List of Past Events
Listening to the Call of the Wild: Human infants responses to vocalizations of other species
Dr. Sandra R. Waxman
Tuesday, May 06, 2014, 01:00pm - 02:00pm
Northwestern University, Louis W. Menk Professor of Psychology
Language is a signature of our species. To acquire a language, infants must identify which signals are part of their language and discover how these are linked to the objects and events they encounter. For infants as young as 3 months of age, listening to human vocalizations promotes the formation of object categories, a fundamental cognitive capacity (Ferry Hespos & Waxman, 2010). Moreover, this precocious link is not unique to human vocalizations: For human infants at 3- and 4-months, non-human primate vocalizations (Madagascar, blue-eyed lemur: Eulemur macaco flavifrons) also promote object categorization, mirroring precisely the advantages conferred by human vocalizations, but by 6-months, non-human primate vocalizations no longer exert this advantageous effect (Ferry, et al., 2013).

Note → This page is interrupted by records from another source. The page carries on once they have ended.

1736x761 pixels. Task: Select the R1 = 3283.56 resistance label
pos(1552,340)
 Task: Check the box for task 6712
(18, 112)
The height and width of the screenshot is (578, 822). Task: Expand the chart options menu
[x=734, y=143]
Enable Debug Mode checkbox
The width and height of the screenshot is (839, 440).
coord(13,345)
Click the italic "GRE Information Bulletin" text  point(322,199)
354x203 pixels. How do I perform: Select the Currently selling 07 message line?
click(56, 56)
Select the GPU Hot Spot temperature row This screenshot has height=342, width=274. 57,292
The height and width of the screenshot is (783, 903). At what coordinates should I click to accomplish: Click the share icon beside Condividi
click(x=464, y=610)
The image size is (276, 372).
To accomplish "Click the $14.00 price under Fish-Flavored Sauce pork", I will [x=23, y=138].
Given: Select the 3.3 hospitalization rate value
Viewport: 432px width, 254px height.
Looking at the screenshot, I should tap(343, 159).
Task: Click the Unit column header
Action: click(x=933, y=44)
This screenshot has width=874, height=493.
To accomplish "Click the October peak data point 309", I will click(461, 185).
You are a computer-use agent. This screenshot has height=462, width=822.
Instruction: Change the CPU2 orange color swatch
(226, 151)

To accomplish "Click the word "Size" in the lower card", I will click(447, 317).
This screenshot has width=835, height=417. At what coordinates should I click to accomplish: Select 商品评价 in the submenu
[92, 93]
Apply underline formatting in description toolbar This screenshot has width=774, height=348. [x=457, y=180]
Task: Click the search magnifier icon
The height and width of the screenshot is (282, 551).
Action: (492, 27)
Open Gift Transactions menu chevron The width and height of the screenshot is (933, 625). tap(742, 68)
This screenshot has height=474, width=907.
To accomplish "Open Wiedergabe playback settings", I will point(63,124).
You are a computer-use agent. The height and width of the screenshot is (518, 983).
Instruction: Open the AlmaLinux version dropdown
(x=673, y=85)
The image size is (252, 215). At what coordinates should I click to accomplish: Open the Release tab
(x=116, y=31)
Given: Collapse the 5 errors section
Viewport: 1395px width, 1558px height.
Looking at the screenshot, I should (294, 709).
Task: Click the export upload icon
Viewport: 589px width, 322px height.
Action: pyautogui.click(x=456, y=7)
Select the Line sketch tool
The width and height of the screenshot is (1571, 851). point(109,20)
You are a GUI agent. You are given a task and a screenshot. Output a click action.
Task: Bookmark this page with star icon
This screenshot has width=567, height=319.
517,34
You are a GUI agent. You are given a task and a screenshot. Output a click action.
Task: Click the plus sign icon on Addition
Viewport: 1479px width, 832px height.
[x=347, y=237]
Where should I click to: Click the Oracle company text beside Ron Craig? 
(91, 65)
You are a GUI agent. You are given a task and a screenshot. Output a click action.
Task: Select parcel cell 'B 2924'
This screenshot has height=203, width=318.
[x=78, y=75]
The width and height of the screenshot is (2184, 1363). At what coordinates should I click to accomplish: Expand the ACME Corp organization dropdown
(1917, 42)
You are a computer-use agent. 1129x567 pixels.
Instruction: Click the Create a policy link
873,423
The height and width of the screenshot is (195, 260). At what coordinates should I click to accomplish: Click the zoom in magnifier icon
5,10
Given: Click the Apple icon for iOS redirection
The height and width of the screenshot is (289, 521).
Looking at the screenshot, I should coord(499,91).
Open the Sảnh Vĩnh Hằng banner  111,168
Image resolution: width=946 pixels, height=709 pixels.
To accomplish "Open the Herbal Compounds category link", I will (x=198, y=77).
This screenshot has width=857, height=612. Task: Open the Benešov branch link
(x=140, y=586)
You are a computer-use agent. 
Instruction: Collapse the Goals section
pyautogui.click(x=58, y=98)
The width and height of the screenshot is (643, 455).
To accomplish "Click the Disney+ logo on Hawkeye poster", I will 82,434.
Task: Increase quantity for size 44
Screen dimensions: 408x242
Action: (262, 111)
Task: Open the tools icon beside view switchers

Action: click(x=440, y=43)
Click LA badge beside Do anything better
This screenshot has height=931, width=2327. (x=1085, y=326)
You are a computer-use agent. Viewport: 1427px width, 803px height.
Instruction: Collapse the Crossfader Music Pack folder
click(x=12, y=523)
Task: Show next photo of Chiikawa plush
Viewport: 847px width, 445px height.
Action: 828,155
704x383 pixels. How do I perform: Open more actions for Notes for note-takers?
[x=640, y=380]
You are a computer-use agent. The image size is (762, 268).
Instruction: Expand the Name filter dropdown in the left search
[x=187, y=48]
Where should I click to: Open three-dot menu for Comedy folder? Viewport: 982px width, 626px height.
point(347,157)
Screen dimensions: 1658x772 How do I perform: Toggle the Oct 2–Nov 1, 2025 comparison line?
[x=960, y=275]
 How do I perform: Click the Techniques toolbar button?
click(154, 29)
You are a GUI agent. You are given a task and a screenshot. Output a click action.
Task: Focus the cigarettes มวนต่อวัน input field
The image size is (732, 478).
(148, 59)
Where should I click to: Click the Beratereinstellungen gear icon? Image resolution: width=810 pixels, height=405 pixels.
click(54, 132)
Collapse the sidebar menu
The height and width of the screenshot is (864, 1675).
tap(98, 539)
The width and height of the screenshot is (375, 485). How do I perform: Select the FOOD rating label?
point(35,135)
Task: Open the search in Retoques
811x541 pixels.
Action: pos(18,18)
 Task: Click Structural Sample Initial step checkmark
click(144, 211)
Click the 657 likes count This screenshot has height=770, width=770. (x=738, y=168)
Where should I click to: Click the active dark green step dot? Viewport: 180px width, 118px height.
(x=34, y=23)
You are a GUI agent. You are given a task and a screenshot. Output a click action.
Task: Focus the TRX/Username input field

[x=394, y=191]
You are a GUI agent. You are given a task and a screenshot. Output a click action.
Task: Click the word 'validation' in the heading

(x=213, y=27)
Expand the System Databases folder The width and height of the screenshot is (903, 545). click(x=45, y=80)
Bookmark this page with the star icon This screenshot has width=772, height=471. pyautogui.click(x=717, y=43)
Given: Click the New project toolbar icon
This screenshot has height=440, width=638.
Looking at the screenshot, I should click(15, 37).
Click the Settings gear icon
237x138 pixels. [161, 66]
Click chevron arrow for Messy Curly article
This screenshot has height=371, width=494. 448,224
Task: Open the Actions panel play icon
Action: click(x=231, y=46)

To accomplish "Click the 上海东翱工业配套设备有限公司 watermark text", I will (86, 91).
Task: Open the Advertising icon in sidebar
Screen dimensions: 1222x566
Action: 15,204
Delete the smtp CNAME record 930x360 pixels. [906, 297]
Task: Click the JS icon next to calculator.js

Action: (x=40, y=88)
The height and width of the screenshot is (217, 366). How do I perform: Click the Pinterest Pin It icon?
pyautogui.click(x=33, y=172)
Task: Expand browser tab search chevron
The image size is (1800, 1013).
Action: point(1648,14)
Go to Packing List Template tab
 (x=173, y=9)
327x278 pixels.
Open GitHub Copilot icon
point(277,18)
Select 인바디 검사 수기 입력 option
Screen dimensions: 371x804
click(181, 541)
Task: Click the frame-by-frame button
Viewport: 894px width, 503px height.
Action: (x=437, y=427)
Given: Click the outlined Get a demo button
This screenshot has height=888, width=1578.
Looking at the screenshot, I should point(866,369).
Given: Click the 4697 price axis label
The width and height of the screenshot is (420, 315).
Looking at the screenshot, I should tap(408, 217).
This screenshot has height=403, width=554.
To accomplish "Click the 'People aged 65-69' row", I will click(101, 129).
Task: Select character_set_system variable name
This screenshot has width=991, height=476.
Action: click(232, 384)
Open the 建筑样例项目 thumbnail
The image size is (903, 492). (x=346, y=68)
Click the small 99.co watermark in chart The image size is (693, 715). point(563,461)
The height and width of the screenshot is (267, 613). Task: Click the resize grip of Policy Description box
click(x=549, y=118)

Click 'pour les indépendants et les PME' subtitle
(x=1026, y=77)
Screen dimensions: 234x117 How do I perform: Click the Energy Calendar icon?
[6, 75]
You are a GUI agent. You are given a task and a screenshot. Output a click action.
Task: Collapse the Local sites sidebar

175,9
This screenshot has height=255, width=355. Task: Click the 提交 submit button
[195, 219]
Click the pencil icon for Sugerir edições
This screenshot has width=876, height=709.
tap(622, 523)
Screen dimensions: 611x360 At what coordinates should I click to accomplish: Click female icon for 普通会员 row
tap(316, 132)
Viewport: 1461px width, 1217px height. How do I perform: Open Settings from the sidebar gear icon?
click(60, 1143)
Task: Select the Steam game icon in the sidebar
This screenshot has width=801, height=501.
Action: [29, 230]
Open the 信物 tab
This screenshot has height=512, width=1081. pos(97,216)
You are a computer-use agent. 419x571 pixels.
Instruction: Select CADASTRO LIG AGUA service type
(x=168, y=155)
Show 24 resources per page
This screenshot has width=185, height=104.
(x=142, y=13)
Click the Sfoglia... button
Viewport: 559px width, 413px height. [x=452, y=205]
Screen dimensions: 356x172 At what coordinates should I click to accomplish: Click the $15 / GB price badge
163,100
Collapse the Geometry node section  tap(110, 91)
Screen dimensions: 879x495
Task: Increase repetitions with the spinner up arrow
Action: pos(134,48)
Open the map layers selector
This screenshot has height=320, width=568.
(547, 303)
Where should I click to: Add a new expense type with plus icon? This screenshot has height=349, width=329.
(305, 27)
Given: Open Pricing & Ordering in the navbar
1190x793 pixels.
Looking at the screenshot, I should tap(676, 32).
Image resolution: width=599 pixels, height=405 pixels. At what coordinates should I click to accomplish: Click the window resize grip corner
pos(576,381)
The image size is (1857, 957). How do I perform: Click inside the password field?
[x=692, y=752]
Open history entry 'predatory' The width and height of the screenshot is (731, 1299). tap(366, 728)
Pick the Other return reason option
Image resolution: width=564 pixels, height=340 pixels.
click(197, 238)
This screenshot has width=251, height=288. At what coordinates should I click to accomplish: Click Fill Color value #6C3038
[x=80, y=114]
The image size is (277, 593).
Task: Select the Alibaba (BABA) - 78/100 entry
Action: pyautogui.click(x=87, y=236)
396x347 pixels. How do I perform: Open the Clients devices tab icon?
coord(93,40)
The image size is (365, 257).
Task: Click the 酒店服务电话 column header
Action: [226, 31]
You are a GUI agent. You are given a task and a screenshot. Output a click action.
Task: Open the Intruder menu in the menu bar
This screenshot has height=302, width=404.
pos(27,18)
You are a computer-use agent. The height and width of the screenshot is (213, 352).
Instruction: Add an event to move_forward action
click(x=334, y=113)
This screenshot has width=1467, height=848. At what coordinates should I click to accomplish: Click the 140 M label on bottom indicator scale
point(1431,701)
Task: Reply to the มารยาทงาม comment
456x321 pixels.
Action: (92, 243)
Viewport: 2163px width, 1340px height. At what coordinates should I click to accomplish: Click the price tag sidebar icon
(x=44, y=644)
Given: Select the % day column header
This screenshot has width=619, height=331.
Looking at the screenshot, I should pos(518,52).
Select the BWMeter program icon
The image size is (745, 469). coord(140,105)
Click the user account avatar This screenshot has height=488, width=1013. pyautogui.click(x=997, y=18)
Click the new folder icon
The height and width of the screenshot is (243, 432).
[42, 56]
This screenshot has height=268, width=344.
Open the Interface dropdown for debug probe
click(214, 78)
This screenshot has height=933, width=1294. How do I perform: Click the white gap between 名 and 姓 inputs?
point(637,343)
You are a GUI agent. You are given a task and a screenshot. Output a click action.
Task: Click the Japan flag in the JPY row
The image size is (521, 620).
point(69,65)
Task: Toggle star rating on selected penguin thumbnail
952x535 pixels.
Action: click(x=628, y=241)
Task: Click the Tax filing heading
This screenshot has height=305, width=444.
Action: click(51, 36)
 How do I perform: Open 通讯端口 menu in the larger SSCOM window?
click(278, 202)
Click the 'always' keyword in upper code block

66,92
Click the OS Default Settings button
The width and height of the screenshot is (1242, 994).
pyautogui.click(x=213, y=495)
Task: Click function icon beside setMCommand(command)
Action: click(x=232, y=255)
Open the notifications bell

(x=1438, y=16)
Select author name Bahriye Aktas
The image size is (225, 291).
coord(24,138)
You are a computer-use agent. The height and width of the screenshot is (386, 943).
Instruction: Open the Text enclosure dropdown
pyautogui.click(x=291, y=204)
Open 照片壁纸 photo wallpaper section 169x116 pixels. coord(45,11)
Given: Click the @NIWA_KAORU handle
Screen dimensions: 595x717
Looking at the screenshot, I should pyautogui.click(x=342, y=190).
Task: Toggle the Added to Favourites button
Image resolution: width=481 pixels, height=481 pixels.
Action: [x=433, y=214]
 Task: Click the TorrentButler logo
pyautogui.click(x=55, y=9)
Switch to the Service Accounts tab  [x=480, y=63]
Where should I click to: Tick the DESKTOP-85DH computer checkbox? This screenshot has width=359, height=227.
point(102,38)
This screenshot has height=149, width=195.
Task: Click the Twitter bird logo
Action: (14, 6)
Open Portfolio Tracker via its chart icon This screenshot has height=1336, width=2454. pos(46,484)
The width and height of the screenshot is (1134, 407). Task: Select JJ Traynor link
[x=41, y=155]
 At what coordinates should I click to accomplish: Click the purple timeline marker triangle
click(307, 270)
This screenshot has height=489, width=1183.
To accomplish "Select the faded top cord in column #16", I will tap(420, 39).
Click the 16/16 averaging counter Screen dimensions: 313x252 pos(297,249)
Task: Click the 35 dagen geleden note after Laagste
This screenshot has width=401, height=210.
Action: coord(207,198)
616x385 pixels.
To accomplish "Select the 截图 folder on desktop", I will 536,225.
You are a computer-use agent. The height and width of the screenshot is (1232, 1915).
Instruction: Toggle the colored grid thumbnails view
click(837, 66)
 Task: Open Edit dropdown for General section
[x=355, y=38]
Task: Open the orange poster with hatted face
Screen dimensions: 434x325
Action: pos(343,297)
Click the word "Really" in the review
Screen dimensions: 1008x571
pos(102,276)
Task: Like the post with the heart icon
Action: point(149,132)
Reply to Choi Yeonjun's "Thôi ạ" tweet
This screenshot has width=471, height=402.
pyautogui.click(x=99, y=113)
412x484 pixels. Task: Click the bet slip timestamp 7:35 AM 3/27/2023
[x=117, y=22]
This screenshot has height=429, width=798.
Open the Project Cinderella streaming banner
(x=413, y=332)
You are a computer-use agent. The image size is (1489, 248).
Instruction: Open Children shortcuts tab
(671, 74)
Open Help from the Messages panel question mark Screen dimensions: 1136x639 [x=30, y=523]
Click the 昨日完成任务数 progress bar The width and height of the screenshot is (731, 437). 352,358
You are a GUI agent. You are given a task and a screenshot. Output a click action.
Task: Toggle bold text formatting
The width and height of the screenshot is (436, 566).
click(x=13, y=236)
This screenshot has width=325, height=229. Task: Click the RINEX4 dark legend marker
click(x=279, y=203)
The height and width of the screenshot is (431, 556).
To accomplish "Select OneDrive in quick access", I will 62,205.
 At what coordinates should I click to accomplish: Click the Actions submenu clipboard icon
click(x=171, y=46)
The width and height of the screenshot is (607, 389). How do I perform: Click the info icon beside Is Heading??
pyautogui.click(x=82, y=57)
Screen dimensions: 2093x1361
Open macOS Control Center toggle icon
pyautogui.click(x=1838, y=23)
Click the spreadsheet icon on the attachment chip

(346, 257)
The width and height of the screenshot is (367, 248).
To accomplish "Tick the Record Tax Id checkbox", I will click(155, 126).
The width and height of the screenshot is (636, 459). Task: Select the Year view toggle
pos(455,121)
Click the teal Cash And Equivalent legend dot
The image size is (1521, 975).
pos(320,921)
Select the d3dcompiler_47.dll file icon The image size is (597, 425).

This suggests that the link between human vocalizations and cognition emerges from a broader template that initially encompasses vocalizations of human and non-human primates (but not backward speech), and that is rapidly tuned specifically to human vocalizations. In today’s talk, I’ll present new evidence aimed at identifying (a) the boundary conditions on the range of naturally-produced vocalizations that initially facilitate object categorization (zebra finch: Taeniopygia guttata) and (b) the role of exposure in the tuning process.